What our test kits do is to measure all of the parts of our trio of nitrogen focused components. Where science only counts the Ns, our test kits also count the H and O parts (Hydrogen and Oxygen). They are measuring the ions as well. And the scale most of our kits use is called the Total Ion Scale.
This is not as complicated as it seems. Just like there are kilometers in the UK and miles in the USA, we can easily convert one to the other. The same is true with the for the Nitrogen and Total Ion scales. At the heart of it is the fact that the test mg/L or ppm numbers are greater when using the Total Ion Scale than they are on the nitrogen scale. And all of this is relevant because the directions on your bottle of ammonium chloride will produce higher numbers on an API test kit.
So, when you add 1 drop per liter and test, you should not see 2 mg/l (2ppm), you should see about 2.56. And when it says not to exceed 5 mg/l-N (5ppm), this would test at about 6.4. The magnification factor increases with each stage in the cycle. BTW, 1 mg/L = 1 ppm.
Armed with the above information and what you posted, here is how it looks to me.
While your tank is called a 125L, you do not have that much water in it. I would bet the tank is not filled to the very top, there is likely some air space. Then the substrate and any decor also displace some of the volume. The more things we put into a tank, the lower the potential water volume gets. So lets assume your tank really has only 90% of that 125L or 112 (rounded down).
So to produce Dr. T's 2 mg/l-N or API's test kit result of 2.5 mg/L, you should have added 112 drops (about 1.5 ml) of ammonium chloride not 25. 25 drops should only create about 22% of 2.5 mg/L, or about .5 mg/L of ammonia on an API kit. (On Dr. T's Nitrogen scale that would have been .44 mg/L-N) So, I have no clue how you got to 2 ppm on your test kit. I see any of several potential explanations:
1. Your test kits, or at least the ammonia one is expired.
2. You are doing the testing incorrectly.
3. You are misreading the test result color.
3. You could have something in the tap water which gives false readings for ammonia. Iron would be one such thing.
4. You have ammonia in your tap water.
I also have a few more Qs.
What dechlor are you using?
Can you please confirm that you are using API test kits and they are not expired. If not API, then what brand?
Do you have test numbers for your tap parameters?

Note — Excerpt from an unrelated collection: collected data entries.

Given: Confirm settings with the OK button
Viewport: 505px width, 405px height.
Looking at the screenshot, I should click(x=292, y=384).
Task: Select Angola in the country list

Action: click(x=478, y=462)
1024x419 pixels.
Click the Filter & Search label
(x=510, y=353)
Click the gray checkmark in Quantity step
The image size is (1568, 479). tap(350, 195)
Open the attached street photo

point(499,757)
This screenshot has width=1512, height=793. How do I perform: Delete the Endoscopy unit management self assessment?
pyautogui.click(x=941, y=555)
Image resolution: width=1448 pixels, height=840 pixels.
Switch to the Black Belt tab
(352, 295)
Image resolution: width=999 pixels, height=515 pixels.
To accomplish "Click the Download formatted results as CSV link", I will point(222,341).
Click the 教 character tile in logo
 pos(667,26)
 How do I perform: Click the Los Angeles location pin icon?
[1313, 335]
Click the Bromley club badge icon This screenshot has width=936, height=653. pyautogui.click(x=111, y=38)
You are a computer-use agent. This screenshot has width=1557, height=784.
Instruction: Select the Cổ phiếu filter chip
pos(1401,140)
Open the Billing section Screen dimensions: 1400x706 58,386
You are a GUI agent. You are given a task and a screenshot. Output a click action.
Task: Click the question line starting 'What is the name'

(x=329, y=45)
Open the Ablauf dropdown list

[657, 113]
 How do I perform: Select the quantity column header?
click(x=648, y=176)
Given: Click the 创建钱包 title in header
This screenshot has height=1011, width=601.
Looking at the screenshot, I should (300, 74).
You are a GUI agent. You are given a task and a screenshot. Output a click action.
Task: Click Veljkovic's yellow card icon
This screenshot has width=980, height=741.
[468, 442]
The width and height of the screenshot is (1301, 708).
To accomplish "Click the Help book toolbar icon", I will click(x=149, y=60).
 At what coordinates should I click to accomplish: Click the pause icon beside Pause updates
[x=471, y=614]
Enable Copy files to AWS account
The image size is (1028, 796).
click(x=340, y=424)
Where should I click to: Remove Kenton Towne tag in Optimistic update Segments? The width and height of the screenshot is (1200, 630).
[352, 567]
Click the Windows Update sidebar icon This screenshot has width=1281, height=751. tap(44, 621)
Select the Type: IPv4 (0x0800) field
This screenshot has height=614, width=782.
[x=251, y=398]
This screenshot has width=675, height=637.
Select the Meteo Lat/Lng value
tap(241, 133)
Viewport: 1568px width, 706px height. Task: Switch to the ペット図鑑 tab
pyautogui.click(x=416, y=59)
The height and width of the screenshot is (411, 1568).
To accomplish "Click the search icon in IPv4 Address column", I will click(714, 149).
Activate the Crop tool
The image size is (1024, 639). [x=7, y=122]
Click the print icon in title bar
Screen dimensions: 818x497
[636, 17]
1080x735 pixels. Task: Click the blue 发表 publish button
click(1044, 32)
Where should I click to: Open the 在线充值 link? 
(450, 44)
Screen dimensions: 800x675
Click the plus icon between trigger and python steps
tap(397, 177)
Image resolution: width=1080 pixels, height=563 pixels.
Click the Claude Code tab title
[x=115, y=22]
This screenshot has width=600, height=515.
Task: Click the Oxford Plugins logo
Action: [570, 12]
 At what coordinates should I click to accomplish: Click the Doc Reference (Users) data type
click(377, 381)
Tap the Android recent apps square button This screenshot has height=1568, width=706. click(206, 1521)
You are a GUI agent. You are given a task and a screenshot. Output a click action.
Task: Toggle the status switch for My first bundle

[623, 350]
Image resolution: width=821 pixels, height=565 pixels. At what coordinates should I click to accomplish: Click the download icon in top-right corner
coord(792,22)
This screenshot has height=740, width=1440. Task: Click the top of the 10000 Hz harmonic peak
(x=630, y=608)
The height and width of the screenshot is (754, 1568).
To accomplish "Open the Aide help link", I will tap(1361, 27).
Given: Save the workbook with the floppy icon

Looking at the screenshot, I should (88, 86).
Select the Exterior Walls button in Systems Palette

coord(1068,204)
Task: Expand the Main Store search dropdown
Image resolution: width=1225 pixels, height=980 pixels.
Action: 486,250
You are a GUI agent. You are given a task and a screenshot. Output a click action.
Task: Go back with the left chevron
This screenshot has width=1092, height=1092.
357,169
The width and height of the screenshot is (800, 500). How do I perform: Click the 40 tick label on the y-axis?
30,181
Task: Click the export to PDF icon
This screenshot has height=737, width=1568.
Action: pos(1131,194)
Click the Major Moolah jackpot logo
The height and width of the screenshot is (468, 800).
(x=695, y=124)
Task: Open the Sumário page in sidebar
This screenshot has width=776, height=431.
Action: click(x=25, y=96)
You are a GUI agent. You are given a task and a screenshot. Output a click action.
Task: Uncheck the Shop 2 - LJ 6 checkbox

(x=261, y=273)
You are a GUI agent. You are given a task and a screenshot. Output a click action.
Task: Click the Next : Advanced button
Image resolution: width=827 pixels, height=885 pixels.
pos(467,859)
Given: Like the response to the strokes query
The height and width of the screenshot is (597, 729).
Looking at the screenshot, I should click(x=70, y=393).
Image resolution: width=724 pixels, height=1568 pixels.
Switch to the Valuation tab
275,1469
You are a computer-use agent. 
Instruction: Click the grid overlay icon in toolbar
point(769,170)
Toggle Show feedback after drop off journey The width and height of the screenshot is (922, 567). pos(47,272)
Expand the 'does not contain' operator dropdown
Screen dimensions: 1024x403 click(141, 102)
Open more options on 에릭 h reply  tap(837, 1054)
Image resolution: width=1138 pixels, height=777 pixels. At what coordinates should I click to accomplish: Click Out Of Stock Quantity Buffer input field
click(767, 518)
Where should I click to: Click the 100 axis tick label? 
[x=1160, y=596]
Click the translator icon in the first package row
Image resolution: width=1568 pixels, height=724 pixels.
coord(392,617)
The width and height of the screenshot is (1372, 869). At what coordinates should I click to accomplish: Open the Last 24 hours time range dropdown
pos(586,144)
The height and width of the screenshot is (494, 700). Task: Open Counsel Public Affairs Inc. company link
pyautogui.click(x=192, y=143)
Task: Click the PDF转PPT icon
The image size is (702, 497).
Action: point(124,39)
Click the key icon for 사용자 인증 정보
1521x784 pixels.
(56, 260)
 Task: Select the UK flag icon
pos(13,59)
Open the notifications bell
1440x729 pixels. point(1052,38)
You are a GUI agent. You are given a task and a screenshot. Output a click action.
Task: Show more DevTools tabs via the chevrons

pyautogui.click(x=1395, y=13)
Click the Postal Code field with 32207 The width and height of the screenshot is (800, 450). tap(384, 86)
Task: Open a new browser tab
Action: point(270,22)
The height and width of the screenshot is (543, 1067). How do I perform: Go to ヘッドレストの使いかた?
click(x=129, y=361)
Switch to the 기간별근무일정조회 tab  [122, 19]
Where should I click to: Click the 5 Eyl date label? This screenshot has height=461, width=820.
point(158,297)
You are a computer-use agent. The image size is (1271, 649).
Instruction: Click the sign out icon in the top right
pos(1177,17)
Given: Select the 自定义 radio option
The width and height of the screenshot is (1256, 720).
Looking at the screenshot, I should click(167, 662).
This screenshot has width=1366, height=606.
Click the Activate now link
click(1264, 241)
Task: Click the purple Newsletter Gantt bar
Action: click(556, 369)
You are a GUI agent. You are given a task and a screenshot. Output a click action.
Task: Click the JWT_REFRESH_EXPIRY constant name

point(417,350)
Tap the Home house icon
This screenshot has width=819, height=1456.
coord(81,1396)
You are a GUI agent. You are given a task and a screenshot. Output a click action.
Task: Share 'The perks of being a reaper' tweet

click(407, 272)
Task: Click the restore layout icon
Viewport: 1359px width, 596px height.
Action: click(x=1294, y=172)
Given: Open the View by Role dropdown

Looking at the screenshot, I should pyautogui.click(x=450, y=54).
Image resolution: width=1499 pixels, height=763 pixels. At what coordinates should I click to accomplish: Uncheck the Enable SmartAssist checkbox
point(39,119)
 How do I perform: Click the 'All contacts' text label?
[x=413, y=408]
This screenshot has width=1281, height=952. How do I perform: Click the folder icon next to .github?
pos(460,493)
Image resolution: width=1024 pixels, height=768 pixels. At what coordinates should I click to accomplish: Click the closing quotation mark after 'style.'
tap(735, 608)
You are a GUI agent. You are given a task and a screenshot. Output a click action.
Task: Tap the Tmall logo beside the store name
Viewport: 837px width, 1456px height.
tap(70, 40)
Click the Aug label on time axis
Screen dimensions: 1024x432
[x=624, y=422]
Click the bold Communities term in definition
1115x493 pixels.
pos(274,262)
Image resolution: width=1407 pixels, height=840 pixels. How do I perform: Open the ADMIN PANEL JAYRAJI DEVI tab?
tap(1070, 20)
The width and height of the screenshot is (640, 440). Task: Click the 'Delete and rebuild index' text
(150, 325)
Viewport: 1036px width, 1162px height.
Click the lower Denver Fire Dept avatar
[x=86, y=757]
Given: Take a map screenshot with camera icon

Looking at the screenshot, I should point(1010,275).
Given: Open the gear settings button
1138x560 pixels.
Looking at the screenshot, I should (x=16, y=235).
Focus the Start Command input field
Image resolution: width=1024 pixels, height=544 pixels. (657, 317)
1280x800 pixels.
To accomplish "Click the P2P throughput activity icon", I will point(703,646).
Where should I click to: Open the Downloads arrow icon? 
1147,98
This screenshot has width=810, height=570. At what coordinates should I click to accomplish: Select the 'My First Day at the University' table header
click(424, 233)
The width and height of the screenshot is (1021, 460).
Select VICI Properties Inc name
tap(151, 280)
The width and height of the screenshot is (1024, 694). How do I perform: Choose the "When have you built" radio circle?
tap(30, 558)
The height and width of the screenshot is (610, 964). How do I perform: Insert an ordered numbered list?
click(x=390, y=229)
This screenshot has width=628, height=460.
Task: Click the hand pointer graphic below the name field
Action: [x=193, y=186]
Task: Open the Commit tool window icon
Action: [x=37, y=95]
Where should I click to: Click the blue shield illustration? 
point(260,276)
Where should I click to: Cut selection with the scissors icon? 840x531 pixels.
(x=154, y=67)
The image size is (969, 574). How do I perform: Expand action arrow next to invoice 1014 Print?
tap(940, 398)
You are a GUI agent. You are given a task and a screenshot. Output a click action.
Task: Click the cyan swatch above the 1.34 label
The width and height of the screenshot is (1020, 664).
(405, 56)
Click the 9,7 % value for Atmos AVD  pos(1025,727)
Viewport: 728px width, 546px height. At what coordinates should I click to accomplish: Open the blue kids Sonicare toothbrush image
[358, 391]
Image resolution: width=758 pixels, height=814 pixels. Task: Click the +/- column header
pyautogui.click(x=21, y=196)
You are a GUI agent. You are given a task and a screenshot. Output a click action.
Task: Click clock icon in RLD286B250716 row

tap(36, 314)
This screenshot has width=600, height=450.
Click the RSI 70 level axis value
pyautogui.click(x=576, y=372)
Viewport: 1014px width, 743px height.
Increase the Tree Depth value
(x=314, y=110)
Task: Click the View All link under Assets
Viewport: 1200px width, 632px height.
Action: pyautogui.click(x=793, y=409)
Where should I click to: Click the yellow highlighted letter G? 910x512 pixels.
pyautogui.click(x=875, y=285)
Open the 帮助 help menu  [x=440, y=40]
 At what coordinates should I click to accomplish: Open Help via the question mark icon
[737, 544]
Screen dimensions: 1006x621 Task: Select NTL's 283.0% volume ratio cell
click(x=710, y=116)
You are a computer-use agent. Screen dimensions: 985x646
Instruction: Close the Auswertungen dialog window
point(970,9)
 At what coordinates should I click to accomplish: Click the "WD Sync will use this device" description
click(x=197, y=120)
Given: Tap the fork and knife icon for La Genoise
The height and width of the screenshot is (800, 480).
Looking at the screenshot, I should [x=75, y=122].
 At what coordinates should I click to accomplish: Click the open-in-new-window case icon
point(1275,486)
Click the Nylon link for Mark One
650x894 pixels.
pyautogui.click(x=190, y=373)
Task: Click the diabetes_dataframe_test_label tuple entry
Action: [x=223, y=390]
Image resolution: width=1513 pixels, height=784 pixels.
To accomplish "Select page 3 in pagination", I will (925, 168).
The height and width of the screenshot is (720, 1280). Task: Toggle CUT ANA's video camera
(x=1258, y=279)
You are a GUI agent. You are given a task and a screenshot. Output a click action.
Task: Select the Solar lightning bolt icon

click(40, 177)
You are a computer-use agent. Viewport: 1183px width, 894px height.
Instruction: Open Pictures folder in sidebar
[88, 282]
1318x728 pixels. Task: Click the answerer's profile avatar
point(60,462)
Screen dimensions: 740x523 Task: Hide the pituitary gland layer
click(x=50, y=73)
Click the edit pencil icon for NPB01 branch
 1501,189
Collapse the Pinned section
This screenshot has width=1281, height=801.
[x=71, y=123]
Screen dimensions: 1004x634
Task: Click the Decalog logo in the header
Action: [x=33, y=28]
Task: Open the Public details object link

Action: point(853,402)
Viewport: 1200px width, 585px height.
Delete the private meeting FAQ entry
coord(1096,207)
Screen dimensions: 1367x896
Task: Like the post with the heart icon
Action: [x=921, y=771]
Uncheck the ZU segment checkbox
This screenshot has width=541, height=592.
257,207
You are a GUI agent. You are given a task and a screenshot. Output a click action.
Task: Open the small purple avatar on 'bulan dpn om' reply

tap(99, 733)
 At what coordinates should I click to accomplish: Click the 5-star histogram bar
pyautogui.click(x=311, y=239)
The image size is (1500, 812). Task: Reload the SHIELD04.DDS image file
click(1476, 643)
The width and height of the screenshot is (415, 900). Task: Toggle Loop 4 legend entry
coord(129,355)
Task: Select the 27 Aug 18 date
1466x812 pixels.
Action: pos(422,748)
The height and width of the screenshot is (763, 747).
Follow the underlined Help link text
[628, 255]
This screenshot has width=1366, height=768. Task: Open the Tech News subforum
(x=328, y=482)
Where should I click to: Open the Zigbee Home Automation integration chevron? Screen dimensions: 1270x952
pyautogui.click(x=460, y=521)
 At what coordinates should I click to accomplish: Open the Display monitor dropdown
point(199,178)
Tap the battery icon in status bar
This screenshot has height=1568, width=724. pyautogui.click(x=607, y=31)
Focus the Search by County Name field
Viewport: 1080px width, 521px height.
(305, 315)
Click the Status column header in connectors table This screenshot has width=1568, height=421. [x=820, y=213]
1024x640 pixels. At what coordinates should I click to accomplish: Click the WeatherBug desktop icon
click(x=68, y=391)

I am thinking that your solution is to do one of two things. Both require a reset of the tank (i.e. several large water changes). Then you will start over. One way is to do a traditional fishless cycle with no added bacteria. For that you should follow thie directions on this site for doing that. This would mean about 4 -6 weeks to cycle the tank.
https://www.fishforums.net/threads/cycling-your-new-fresh-water-tank-read-this-first.421488/
If you are in a rush, then you need to use the Dr. Tom's and to follow his instructions for doing a fishless cycle using his ammonium chloride and his bacterial starter.
https://www.drtimsaquatics.com/resources/library/quick-guide-to-fishless-cycling-with-one-and-only/
I am happy to work with you to get your tank cycled either way if you want my help.